I also found several books, at least some of which I intended to take with me to read on our trip.  The list was long -- some of the leading contenders were:
The Caliph's House: A Year in Casablanca, by Tahir Shah (plus some of his other books, including In Arabian Nights: A Caravan of Moroccan Dreams and Casablanca Blues)
The Moroccan Girl, by Charles Cumming
Tangerine, by Christine Mangan -- I found this one in a library book sale when S and I were in Maine, so it's the only one I own, but the library has lots of the others
The Lioness of Morocco, by Julia Drosten
The Spider's House, by Paul Bowles (as well as his Collected Stories)
Larabi's Ox: Stories of Morocco, by Tony Ardizzone
The Storyteller of Marrakesh, by Joydeep Roy-Battacharya
A House in Fez: Building a Life in the Ancient Heart of Morocco, by Suzanna Clarke

Any thoughts on any of these?  I may still want to read a few and would be happy to have suggestions and recommendations on these or others I missed!

Sunday, May 15, 2022

Random Links

Blogger has, in true fashion, screwed up its sidebar widget where I can normally post links to other cool stuff.  In lieu of using that (again), here are a few fun things I've learned about recently:

Every year, residents of Nome, Alaska, set up their used Christmas trees on the ice to create the Nome National Forest.  They even have a sign and some little fake animals -- plus Santa, mermaids, and a few other creatures -- that get interspersed with the trees.  In the spring, they collect up the man-made pieces, and let the trees fall through into the water as the ice breaks up.  How fun is that?

Minneapolis and St.

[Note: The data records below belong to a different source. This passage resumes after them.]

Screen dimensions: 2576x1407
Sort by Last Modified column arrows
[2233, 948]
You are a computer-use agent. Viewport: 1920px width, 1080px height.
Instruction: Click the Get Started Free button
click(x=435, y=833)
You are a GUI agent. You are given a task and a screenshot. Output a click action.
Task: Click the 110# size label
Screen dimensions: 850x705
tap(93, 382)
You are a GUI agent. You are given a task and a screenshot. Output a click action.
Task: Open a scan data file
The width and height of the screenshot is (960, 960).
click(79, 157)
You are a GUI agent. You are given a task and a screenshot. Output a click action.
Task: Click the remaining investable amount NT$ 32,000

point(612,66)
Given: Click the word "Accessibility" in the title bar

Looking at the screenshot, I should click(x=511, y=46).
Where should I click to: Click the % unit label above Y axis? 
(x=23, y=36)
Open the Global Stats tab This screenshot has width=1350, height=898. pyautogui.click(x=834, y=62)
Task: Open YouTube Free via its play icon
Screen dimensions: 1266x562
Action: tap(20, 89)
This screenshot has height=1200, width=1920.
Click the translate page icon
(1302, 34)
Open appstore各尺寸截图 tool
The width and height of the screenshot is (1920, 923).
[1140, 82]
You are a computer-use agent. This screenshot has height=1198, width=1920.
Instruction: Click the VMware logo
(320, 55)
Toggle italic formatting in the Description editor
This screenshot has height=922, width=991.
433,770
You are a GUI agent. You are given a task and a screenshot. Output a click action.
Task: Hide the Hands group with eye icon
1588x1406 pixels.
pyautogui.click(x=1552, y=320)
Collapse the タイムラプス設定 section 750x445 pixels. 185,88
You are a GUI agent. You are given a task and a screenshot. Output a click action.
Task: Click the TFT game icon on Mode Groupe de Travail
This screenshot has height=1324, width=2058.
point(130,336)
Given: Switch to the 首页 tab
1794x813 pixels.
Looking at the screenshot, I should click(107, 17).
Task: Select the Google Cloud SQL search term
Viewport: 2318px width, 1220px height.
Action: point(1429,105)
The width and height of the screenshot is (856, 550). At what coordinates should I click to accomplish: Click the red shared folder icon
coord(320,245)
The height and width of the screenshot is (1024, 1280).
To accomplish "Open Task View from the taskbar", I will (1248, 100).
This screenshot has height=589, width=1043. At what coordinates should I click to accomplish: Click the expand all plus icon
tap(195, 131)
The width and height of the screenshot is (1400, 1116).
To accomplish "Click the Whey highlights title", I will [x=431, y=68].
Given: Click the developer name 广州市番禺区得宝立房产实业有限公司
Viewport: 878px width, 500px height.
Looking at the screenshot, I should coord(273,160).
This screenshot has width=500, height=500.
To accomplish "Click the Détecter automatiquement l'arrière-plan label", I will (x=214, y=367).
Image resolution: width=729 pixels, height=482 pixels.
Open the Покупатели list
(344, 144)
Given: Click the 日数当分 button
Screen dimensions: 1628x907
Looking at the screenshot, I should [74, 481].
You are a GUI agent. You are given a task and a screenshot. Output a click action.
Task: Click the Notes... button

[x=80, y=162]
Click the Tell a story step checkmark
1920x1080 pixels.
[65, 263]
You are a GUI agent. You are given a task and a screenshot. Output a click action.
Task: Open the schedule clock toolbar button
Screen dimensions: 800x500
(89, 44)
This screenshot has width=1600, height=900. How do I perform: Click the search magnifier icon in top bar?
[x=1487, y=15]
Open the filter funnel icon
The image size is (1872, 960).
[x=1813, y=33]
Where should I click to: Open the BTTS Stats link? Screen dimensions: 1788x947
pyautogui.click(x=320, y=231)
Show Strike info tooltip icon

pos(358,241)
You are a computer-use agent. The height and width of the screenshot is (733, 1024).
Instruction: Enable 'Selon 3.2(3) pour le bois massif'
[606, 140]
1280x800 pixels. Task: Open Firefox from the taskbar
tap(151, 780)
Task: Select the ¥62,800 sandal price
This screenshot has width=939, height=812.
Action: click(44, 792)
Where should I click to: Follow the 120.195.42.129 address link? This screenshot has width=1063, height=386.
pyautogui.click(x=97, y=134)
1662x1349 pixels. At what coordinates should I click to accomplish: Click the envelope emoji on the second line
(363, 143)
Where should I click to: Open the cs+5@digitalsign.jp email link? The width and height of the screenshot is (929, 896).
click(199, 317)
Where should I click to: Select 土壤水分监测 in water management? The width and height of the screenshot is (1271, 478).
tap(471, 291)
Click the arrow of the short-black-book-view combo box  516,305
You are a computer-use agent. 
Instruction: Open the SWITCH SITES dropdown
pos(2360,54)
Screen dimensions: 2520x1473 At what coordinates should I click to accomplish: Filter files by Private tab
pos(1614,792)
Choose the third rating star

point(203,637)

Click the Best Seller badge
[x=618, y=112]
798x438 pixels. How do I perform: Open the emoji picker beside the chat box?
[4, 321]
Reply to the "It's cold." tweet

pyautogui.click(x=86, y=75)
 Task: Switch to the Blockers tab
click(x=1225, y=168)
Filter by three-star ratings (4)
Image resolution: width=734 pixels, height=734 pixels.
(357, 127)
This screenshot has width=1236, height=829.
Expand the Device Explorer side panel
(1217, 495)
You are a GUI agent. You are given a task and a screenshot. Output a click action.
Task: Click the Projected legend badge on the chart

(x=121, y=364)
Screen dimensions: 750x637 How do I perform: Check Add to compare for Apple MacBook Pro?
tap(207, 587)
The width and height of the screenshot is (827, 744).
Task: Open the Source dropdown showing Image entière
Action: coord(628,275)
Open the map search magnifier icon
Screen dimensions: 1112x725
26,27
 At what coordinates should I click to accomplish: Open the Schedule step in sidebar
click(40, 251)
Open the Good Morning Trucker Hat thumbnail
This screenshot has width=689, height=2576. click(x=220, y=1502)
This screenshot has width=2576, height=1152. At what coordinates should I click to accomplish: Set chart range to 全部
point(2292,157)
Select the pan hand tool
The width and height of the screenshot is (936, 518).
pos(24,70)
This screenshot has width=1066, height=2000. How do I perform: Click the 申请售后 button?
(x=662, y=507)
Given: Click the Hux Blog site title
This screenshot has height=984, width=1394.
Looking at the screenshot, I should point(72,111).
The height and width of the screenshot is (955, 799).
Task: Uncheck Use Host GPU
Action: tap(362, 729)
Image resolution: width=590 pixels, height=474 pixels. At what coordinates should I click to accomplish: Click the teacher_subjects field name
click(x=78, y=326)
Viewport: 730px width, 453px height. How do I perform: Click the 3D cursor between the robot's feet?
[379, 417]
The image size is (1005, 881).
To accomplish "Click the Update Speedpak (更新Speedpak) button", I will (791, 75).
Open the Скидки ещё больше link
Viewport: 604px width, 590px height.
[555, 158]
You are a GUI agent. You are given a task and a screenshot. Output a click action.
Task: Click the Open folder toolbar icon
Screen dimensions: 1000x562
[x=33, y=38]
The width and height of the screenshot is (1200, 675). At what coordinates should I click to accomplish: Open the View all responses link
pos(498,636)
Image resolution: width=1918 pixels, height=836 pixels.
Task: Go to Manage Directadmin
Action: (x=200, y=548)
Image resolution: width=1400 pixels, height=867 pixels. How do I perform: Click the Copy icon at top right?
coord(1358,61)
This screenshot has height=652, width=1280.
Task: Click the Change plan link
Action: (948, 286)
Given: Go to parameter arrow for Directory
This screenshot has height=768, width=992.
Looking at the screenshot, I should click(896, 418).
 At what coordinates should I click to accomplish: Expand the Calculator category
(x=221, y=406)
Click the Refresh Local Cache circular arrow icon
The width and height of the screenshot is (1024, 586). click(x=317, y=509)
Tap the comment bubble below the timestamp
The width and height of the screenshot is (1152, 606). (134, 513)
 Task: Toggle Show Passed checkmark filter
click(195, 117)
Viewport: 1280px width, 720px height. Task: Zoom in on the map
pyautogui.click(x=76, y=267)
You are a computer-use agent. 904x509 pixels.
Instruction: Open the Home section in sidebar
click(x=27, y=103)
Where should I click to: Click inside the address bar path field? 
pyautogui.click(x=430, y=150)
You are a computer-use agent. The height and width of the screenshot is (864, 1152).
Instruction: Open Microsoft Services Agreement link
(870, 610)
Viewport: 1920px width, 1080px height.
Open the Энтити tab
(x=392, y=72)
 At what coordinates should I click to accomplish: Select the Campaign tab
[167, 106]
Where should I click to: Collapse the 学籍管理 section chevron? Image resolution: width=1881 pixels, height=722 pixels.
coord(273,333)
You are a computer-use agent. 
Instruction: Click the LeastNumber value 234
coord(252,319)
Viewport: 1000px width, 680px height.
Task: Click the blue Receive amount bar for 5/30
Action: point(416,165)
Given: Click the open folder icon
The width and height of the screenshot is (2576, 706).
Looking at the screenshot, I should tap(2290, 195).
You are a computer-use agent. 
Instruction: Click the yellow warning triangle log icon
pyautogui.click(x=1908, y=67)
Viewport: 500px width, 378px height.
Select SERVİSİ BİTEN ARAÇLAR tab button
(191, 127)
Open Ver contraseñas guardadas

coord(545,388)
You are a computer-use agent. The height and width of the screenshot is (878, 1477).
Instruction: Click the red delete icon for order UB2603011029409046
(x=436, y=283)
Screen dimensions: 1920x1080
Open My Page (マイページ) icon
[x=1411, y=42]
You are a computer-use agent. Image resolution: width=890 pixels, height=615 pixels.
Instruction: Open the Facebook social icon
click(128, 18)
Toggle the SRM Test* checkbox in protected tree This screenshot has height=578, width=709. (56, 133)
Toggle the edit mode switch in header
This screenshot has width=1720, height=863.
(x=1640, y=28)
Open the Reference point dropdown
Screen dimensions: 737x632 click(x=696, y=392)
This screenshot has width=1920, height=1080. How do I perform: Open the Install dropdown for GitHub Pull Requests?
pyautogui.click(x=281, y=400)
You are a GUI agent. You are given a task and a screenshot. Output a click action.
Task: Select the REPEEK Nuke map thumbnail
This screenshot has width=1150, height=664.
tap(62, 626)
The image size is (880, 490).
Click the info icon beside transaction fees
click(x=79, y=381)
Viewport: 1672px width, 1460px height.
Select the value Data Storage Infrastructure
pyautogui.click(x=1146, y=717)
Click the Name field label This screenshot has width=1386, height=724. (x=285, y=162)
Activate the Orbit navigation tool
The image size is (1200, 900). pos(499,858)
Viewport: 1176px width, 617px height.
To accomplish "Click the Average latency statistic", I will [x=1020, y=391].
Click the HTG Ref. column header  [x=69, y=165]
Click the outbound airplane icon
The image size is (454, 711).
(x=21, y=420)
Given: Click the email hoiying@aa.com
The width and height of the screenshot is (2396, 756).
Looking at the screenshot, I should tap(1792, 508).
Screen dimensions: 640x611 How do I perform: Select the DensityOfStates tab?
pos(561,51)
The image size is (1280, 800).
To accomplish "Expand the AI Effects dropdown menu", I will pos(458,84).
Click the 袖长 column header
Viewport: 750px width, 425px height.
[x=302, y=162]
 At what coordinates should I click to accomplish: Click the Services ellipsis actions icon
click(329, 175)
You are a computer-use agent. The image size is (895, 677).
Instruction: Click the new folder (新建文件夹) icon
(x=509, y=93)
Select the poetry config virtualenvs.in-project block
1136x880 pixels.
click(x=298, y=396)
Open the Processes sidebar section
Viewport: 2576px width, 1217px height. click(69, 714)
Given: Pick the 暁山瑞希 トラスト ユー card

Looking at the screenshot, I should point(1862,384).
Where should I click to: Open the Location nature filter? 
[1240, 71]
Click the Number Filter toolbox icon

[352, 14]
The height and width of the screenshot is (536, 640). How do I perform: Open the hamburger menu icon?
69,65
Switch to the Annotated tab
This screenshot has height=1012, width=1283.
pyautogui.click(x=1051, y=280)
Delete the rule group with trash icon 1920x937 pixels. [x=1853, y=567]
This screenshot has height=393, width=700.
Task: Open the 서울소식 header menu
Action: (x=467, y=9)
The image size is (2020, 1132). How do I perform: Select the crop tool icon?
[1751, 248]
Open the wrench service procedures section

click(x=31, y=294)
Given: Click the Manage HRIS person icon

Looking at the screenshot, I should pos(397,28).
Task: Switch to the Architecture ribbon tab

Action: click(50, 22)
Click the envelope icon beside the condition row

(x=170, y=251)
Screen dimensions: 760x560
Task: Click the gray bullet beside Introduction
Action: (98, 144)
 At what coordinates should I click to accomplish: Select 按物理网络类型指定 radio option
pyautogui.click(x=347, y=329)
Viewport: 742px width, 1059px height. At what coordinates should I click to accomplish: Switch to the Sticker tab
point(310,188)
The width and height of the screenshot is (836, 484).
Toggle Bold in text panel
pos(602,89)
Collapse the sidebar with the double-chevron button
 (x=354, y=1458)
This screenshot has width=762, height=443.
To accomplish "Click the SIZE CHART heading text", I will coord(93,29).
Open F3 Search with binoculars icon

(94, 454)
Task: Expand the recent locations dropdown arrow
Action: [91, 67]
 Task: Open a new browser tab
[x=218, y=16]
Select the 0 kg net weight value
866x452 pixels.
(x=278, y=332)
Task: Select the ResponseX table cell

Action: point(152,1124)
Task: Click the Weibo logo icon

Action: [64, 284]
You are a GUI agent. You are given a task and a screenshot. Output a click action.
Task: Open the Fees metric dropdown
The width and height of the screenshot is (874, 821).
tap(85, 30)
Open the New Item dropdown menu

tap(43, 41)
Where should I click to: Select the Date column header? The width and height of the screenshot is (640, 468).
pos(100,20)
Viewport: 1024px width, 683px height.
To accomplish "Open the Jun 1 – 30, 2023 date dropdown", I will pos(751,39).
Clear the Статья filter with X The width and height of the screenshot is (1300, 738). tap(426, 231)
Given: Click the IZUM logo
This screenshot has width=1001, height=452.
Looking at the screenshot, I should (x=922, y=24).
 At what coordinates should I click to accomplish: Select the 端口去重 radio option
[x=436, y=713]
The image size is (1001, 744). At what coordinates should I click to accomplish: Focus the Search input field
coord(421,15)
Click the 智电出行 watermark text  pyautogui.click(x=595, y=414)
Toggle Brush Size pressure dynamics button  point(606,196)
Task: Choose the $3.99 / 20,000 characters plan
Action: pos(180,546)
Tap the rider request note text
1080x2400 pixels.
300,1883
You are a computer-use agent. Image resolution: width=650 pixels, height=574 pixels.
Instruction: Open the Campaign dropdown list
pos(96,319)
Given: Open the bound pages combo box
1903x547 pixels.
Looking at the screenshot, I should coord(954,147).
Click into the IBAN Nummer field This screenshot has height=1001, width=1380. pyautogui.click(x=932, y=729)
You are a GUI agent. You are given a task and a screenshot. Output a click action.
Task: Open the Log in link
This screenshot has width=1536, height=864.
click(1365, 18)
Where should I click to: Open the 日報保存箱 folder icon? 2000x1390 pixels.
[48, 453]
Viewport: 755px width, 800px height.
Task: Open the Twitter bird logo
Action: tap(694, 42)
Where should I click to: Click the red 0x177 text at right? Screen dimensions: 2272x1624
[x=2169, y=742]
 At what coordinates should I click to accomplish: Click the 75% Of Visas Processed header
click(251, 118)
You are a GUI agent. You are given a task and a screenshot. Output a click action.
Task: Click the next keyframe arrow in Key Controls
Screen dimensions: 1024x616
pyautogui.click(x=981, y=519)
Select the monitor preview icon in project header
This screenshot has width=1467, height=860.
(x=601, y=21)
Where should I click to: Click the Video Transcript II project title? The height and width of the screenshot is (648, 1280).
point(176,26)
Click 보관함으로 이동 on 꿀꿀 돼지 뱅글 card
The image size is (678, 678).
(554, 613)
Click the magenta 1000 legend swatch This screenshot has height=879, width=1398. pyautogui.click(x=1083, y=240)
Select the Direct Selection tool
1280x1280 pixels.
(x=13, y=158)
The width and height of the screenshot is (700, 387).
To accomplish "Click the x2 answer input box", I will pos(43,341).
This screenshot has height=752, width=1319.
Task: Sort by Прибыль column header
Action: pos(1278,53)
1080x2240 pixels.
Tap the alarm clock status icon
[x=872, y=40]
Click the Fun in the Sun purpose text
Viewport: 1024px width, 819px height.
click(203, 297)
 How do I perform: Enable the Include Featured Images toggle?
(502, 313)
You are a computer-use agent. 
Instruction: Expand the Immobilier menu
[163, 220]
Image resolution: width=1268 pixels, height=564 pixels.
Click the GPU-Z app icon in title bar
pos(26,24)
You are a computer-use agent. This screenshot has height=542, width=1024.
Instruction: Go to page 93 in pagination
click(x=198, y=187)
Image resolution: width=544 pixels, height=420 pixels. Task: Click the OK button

Paul are famous for their pedestrian skyways, those second-floor enclosed walkways that connect all the downtown buildings, saving folks from having to go outside during the frigid Minnesota winters.  Did you know that, once, several years ago, the St. Paul skyways were the site of a mountain bike race?  I recommend you turn the sound off for this video through the course.

NPR's book recommendation engine, now called "Books We Love" (formerly the "Book Concierge") is a really fun way to find books to read.

Here's some pretty cool human choreography which mimics starlings in flight. 

More news from Minnesota!  Last year, the Minnesota Department of Transportation allowed the public to vote on the names for new snowplows for each of their eight districts.  The winning name was Plowy McPlowface.  Other names for the 2021 plows included F. Salt Fitzgerald, Darth Blader, Snowbi Wan Kenobi, and The Truck Formerly Known as Plow.  The Class of 2022 was recently announced, with Betty Whiteout being crowned the homecoming queen.  Other new graduates/additions to the fleet are Ctrl Salt Delete, Plowasaurus Rex, Scoop Dogg, and Edward Blizzardhands.

Friday, May 13, 2022

Quote of the Day

 "The desert chews its secrets right down to the bone."